Rüzgar eksik olmuyor.

Üstelik üniversite adası olma gibi bir de iddiaya sahibiz.

Hükümetler geliyor, hükümetler gidiyor.

Var mı enerji alanında üretilen bir politika?

Yok.

Peki var mı bu alanda herhangi bir üniversite ile işbirliği halinde geliştirilen herhangi bir proje?

Yok.

Peki neden yok?

Çünkü bu ülkenin siyasi kültüründe vizyon yok.

Plan ve projeler itibar görmüyor.

Hoş görse de hangi kadrolarla bu işleri yürütecekler.

Devlet kadrolarına atadıkları ya eş, dost akraba oluyor, ya yandaş partili yaltakçıları oluyor.

Hal böyle olunca da devlet verimden uzak bir işleyiş içerisine giriyor.

İşinin ehli insanlardan oluşması gereken kadrolar, çoğunlukla gelişigüzel dolduruluyor.

Öngörü yok, plan program yok.

Olmayınca da olmuyor haliyle..

Güneşten enerji üretebileceğimiz, denizin dalgasından enerji üretebileceğimiz, rüzgarın gücünden enerji üretebileceğimiz projeler yapılamıyor ve devlet tarafından teşvik edilemiyor.

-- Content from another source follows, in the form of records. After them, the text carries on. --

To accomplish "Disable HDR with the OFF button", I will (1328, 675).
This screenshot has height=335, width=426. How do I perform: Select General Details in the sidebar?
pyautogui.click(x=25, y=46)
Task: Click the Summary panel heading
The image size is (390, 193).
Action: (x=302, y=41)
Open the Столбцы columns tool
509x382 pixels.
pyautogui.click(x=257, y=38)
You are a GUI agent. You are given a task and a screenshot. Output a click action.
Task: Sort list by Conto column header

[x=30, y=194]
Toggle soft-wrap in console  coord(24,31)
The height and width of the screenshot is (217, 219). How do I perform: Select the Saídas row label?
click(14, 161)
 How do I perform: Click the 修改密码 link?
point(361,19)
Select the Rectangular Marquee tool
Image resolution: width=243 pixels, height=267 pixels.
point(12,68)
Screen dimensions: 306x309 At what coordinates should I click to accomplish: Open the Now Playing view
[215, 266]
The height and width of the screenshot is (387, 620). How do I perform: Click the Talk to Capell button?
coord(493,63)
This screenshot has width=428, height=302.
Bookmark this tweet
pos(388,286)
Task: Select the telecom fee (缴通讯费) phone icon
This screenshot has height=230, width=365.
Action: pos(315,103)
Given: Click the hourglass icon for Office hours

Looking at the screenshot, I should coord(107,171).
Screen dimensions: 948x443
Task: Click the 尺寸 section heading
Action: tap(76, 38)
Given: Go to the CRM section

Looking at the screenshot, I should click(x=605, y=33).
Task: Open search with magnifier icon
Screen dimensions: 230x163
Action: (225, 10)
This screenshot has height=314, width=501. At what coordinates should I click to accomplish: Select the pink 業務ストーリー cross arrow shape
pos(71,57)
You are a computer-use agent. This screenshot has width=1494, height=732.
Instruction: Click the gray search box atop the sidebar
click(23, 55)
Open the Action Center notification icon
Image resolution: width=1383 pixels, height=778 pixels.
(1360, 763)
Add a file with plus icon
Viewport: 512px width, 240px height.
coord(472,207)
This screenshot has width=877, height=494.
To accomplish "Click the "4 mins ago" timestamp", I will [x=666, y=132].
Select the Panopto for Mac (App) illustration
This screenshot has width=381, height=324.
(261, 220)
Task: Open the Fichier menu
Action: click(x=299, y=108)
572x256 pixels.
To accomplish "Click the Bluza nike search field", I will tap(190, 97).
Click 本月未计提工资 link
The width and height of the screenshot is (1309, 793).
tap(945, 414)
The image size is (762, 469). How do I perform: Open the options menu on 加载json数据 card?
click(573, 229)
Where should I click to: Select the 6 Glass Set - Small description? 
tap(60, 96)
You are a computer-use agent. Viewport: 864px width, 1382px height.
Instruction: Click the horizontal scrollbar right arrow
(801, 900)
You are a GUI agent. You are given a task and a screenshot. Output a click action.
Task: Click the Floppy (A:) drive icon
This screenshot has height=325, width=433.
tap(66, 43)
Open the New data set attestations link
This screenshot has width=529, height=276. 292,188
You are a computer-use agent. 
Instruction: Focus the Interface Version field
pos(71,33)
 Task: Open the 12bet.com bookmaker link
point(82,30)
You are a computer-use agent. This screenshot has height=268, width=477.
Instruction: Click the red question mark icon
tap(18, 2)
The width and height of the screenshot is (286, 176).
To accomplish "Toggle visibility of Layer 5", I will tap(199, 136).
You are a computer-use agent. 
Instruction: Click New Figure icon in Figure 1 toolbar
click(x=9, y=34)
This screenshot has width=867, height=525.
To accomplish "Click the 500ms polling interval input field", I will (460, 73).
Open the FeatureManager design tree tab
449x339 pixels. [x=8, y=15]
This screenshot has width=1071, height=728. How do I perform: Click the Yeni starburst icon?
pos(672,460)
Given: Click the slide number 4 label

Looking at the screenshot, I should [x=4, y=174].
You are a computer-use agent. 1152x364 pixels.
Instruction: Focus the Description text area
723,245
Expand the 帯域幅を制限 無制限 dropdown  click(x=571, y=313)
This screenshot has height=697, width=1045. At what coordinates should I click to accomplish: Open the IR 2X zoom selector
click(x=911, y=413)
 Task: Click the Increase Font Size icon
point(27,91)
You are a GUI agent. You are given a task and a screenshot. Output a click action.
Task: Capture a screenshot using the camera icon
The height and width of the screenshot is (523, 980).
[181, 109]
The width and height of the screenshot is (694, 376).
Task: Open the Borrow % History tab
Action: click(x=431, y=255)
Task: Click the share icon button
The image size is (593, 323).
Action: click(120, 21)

Dünya’nın rekabet halinde sürekli atılım yaşayan enerji politikaları bizim ilgi alanımızın dışında kalıyor.

Oysa bu ülkede bu ve benzeri projeler hayat bulabilir.

Coğrafi koşullar buna son derece uygun.

Üstelik bu projelerin geliştirilmesi noktasında  üniversitelerden akademik destek alınabilecek bir durumumuz da var.

Ama sonuç yok.

Siyasi kadrolar içinde  bunları  hayata geçirebilecek öngörüye ve vizyona sahip politikacılarımız azınlıkta.

Zaten onlarda mevcut düzene ayak uydurmakla tamamlıyorlar siyasi kariyerlerini.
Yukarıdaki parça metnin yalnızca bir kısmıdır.